Problem details | The response must be made up of the lines in the entries below that contain "computer".

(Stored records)

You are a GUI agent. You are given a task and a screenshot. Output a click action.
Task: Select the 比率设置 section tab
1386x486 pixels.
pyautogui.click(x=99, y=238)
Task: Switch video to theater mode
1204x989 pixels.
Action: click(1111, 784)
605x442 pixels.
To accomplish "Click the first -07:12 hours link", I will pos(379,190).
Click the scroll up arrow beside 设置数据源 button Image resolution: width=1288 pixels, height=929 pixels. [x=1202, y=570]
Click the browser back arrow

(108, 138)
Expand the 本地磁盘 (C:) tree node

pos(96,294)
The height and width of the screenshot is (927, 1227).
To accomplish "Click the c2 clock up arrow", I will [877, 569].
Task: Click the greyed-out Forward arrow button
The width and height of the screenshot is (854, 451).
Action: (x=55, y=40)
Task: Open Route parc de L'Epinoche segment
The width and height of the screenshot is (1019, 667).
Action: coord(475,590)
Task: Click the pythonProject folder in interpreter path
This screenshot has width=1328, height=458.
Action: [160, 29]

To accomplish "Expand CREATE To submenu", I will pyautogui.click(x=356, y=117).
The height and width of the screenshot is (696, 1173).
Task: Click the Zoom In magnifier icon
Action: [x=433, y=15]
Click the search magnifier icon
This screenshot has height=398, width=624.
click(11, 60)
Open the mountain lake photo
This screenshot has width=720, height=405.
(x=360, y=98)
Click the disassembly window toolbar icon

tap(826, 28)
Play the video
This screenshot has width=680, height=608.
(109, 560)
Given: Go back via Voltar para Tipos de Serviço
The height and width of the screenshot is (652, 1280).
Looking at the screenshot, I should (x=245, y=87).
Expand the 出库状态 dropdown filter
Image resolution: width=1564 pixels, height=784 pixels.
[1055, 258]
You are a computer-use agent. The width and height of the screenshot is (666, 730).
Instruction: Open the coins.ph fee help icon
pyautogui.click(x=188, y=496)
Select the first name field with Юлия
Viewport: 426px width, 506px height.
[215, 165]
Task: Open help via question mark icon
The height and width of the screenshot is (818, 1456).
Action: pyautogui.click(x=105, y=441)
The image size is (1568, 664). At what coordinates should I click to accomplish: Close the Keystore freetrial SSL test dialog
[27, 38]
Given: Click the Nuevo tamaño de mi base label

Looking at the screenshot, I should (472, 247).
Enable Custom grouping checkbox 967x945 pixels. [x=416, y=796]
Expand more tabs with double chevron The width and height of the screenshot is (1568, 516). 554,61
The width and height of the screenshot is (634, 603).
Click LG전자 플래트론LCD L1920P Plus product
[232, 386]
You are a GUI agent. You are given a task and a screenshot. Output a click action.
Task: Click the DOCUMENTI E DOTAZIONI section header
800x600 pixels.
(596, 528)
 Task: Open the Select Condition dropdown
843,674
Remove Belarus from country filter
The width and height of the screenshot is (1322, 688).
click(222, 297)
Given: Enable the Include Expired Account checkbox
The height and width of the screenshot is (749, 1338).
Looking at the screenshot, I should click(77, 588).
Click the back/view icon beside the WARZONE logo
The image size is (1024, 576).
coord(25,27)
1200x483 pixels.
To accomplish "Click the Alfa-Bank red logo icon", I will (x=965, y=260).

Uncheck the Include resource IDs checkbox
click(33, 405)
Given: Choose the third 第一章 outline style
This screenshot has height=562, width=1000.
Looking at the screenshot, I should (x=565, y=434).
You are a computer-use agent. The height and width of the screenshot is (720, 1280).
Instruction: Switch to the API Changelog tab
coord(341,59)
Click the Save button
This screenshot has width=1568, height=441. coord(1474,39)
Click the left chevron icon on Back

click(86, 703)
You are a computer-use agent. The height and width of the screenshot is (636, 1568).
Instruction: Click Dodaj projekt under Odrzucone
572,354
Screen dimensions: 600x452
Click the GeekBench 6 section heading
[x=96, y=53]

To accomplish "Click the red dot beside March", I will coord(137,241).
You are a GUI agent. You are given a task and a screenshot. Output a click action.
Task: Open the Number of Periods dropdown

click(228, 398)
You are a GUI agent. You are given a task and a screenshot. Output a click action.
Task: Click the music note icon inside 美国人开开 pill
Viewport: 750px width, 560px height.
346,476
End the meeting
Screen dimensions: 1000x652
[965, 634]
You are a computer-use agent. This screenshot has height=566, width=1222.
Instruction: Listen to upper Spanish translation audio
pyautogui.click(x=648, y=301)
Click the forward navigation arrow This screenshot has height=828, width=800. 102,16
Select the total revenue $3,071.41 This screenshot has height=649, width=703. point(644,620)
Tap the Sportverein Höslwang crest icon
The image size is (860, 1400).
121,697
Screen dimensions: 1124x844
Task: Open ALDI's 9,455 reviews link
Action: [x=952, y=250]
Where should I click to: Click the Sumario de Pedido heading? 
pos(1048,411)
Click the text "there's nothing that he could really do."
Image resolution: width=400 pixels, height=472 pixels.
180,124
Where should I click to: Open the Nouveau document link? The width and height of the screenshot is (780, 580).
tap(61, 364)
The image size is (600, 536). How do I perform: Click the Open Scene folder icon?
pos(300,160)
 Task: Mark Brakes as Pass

Response for this exercise |
You are a computer-use agent. The width and height of the screenshot is (666, 730).
You are a computer-use agent. The height and width of the screenshot is (720, 1280).
You are a computer-use agent. The height and width of the screenshot is (636, 1568).
You are a computer-use agent. This screenshot has height=566, width=1222.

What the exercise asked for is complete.